The first exercise states:

Suppose that $a$ and $b$ are integers, such that $a \equiv 12 \pmod{5}$ and $b \equiv 3 \pmod{5}$.

Given $c \equiv a \cdot b \pmod{5}$, find $c$ in $\mathbb{Z}_5$.

The second exercise states:

Suppose that $a$ and $b$ are integers, such that $a \equiv 11 \pmod{19}$ and $b \equiv 3 \pmod{19}$.

Given $c \equiv 8 \cdot b \pmod{19}$, find c in $\mathbb{Z}_{19}$.

For anyone that decides to help, could you please be as elementary as possible. I'm in my second week of Discrete Math and it's very easy for me to get lost. Thank you.

Answer 1

The value of $c \equiv a \cdot b \pmod{5}$ is the remainder when the product $ab$ is divided by $5$.

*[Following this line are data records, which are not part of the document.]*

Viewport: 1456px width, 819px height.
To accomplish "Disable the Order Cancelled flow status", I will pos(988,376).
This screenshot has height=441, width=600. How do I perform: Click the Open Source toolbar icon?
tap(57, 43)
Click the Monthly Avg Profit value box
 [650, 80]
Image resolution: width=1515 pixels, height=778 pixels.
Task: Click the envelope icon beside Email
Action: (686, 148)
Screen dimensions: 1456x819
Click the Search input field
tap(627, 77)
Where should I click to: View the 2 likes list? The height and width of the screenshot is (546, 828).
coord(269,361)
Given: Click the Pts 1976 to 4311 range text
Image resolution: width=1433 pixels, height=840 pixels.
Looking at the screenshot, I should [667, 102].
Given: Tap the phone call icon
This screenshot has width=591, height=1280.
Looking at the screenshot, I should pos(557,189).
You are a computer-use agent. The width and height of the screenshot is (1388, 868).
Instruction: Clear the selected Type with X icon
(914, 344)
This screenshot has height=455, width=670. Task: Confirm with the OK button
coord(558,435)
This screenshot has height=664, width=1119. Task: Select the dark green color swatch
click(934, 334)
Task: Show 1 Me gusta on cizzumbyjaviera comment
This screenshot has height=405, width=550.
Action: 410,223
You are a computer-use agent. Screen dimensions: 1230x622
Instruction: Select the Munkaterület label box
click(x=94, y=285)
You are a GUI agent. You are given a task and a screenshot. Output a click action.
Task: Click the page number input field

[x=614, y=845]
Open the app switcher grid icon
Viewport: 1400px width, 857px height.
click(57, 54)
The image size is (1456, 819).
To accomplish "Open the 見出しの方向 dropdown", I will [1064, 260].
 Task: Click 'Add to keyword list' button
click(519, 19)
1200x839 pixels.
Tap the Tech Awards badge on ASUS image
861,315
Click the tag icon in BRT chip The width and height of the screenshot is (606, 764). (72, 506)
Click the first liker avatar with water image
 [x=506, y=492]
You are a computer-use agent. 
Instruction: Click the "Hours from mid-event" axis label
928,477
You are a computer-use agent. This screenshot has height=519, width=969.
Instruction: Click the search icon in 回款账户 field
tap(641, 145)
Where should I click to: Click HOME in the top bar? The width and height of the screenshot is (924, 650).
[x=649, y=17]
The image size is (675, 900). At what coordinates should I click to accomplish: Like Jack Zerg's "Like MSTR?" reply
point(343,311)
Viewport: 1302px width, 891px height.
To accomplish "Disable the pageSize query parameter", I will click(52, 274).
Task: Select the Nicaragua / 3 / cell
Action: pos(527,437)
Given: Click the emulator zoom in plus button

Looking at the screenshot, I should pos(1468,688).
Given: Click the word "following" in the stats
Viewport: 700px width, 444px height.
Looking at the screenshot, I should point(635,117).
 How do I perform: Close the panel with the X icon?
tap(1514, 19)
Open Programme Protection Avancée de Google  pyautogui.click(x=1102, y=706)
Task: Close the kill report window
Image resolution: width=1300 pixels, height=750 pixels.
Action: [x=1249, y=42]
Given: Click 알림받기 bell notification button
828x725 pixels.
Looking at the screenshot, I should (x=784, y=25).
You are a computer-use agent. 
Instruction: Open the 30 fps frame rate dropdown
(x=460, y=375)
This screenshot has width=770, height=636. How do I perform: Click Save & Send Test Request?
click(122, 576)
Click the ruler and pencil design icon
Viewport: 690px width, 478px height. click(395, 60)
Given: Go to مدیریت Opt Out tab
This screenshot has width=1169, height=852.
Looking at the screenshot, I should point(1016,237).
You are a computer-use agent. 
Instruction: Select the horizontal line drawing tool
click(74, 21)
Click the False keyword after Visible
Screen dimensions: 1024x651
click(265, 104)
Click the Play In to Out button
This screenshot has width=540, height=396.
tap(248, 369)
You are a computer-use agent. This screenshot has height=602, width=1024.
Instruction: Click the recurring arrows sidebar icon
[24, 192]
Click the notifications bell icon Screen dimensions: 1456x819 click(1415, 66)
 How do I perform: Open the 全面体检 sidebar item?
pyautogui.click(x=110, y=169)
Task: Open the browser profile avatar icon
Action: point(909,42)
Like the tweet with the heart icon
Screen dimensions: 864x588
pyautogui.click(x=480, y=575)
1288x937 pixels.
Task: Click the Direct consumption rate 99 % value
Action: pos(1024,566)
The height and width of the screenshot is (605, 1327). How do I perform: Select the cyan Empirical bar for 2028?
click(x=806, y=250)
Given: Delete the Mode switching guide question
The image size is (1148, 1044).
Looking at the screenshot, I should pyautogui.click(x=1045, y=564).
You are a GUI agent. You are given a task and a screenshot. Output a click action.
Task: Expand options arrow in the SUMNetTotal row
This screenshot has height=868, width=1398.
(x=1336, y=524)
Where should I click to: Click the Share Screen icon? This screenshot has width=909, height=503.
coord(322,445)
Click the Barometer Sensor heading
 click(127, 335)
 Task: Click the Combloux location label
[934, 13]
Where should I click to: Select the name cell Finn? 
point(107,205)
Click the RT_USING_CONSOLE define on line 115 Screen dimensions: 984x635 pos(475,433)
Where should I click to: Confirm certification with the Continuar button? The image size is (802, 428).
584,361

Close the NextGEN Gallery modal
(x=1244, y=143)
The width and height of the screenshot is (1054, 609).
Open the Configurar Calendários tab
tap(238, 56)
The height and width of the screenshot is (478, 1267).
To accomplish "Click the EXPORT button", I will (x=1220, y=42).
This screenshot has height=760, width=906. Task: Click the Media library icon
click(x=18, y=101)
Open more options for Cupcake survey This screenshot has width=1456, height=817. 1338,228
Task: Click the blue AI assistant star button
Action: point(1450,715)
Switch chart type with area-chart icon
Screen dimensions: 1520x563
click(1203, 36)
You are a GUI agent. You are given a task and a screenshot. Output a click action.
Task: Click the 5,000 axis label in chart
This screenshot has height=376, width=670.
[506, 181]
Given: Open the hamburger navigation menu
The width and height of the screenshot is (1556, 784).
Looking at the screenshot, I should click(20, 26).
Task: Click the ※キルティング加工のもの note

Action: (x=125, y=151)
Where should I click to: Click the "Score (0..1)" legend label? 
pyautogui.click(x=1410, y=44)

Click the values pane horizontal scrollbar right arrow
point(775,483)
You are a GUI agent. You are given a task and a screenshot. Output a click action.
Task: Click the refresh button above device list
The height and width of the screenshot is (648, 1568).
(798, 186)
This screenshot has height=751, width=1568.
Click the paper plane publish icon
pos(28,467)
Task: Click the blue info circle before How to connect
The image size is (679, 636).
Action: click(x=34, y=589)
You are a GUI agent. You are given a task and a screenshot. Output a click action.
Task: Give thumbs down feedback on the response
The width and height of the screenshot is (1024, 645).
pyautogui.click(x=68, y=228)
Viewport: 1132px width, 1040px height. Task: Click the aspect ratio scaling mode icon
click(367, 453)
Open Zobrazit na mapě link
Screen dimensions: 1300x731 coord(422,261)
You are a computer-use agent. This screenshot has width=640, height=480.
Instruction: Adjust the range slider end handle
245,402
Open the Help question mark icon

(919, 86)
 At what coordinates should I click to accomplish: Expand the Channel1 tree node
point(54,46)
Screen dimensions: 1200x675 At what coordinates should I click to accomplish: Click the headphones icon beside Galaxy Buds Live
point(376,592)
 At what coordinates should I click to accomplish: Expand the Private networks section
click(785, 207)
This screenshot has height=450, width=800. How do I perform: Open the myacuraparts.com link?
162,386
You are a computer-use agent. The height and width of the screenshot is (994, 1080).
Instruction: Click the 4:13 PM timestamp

You can multiply, then reduce modulo $n$. Thus, \begin{align*} c & \equiv 12 \cdot 3 \pmod{5}\\ & \equiv 36 \pmod{5}\\ & \equiv 1 \pmod{5} \end{align*}
Also, you could use the property that if $a \equiv \alpha \pmod{n}$ and $b \equiv \beta \pmod{n}$, then $ab \equiv \alpha\beta \pmod{n}$ to simplify the calculations. Here, $12 \equiv 2 \pmod{5}$, so \begin{align*} c & \equiv 12 \cdot 3 \pmod{5}\\ & \equiv 2 \cdot 3 \pmod{5}\\ & \equiv 6 \pmod{5}\\ & \equiv 1 \pmod{5} \end{align*}

I will leave the second exercise to you.